------ Vorliegendes Material
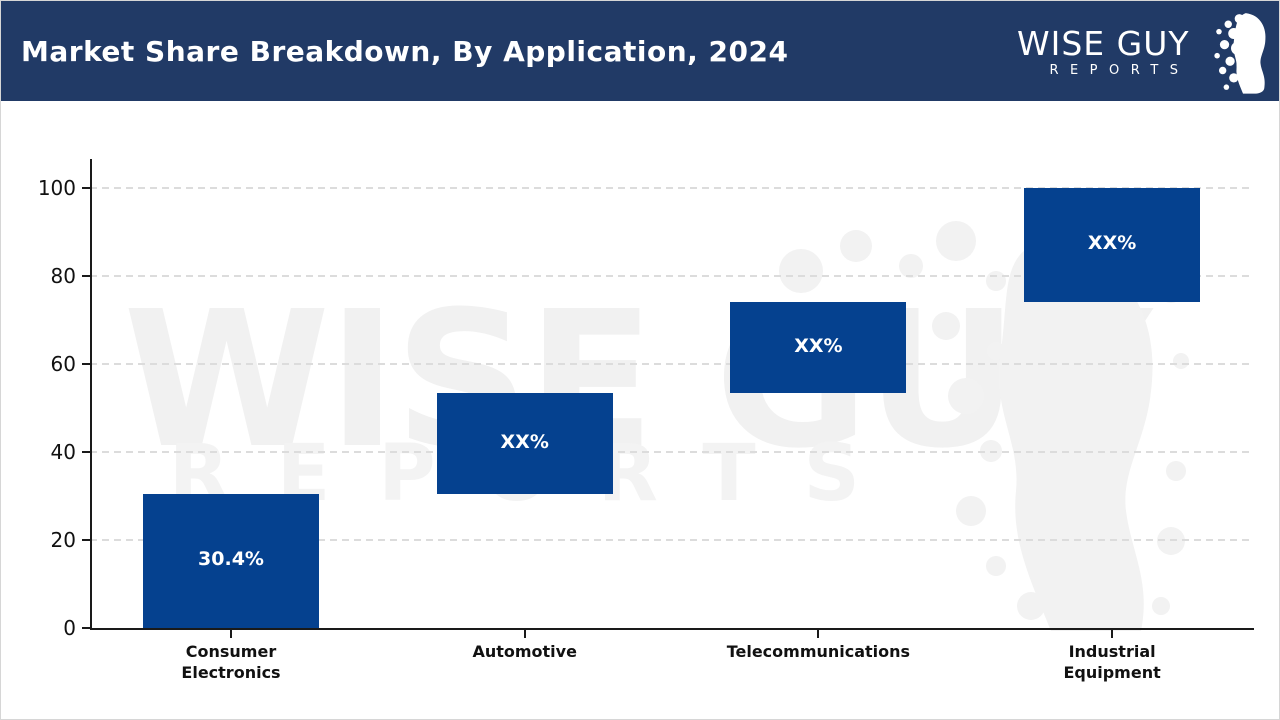  What do you see at coordinates (63, 452) in the screenshot?
I see `y-tick-label-40: 40` at bounding box center [63, 452].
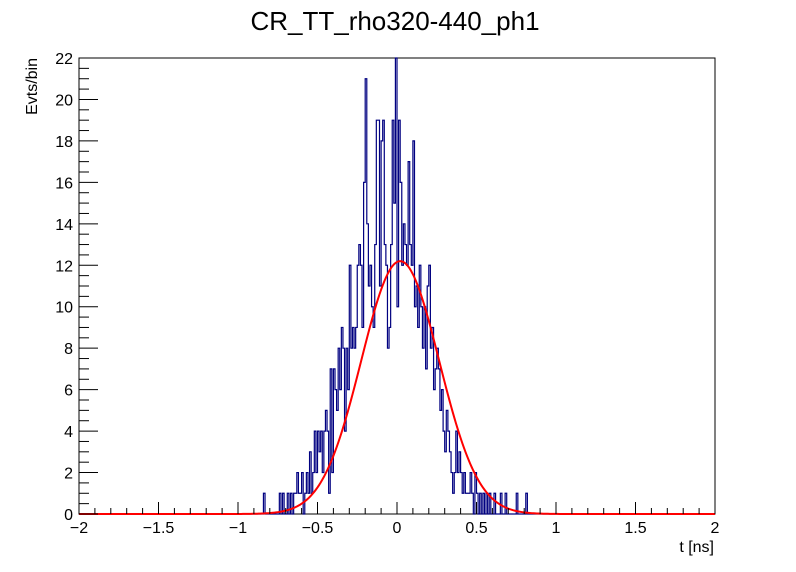 This screenshot has height=572, width=796. What do you see at coordinates (79, 528) in the screenshot?
I see `x-tick-label: −2` at bounding box center [79, 528].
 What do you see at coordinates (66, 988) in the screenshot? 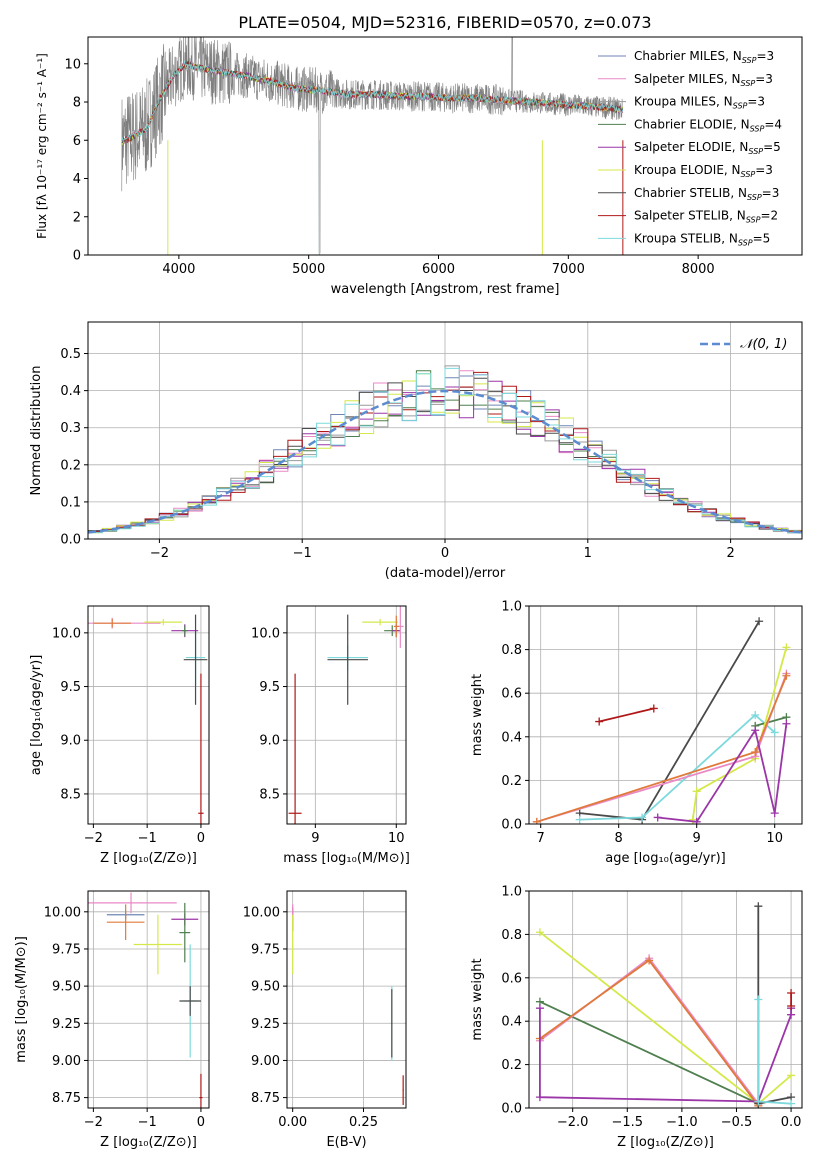
I see `y-tick-label: 9.50` at bounding box center [66, 988].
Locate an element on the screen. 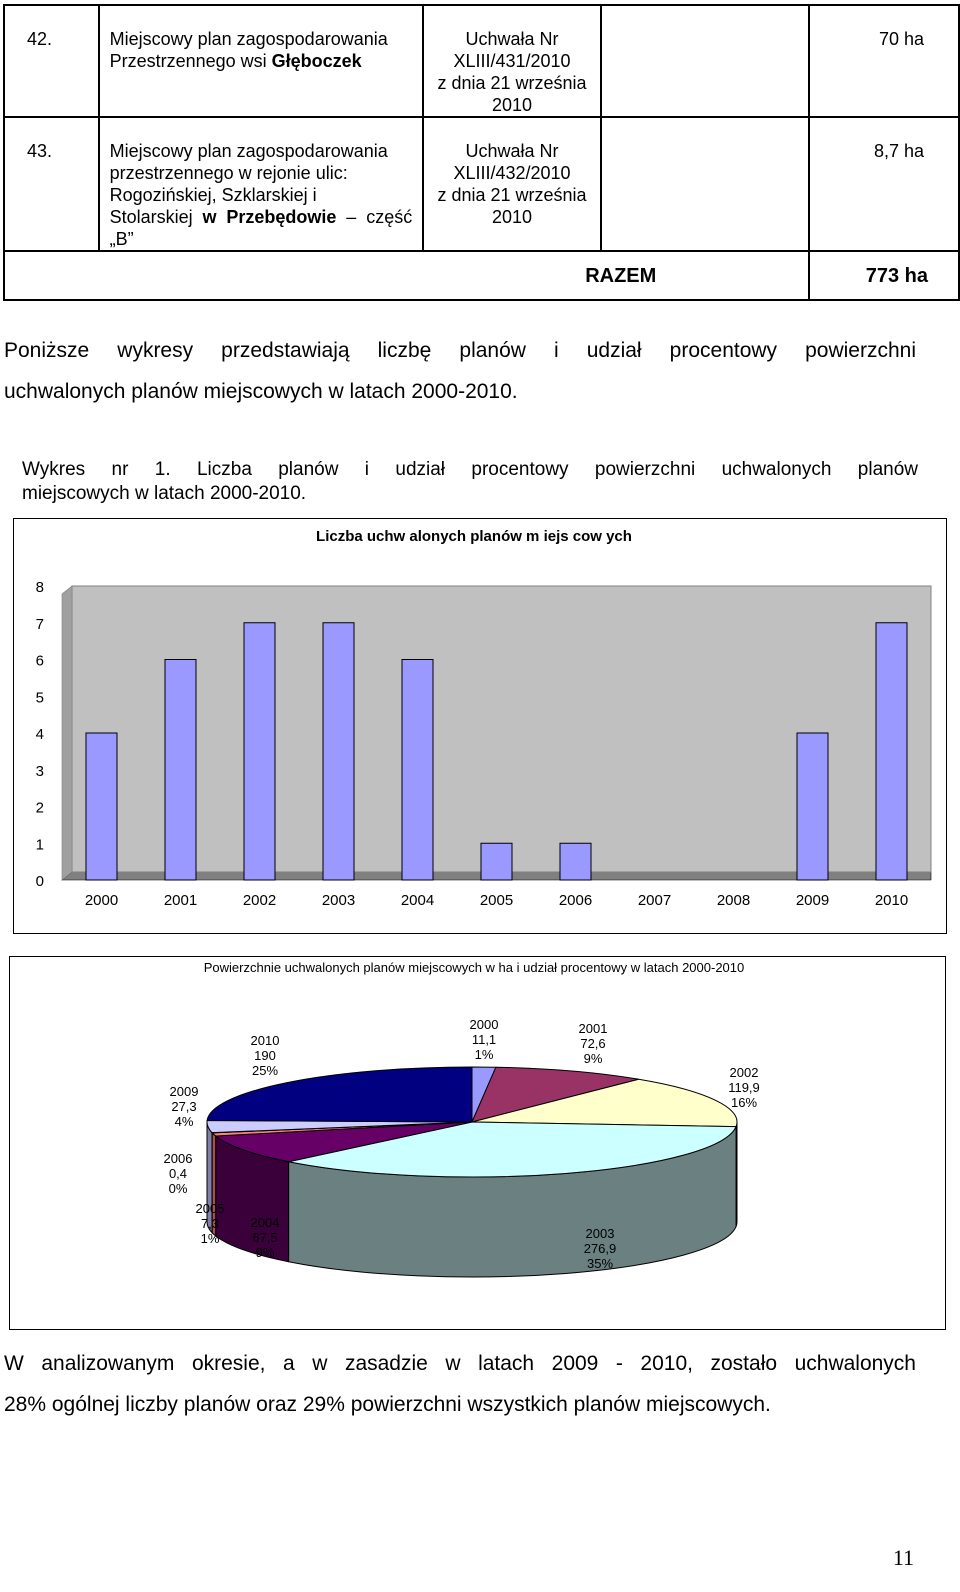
------------
**Ziel der Aufgabe:**
Gib das gesamte Material bitte Zeile für Zeile unverändert zurück, lass die Bilder dabei aber weg.

**Lösung:**
  What do you see at coordinates (63, 452) in the screenshot?
I see `y-tick-label-40: 40` at bounding box center [63, 452].
 This screenshot has height=572, width=796. What do you see at coordinates (79, 528) in the screenshot?
I see `x-tick-label: −2` at bounding box center [79, 528].
 What do you see at coordinates (66, 988) in the screenshot? 
I see `y-tick-label: 9.50` at bounding box center [66, 988].
Locate an element on the screen. 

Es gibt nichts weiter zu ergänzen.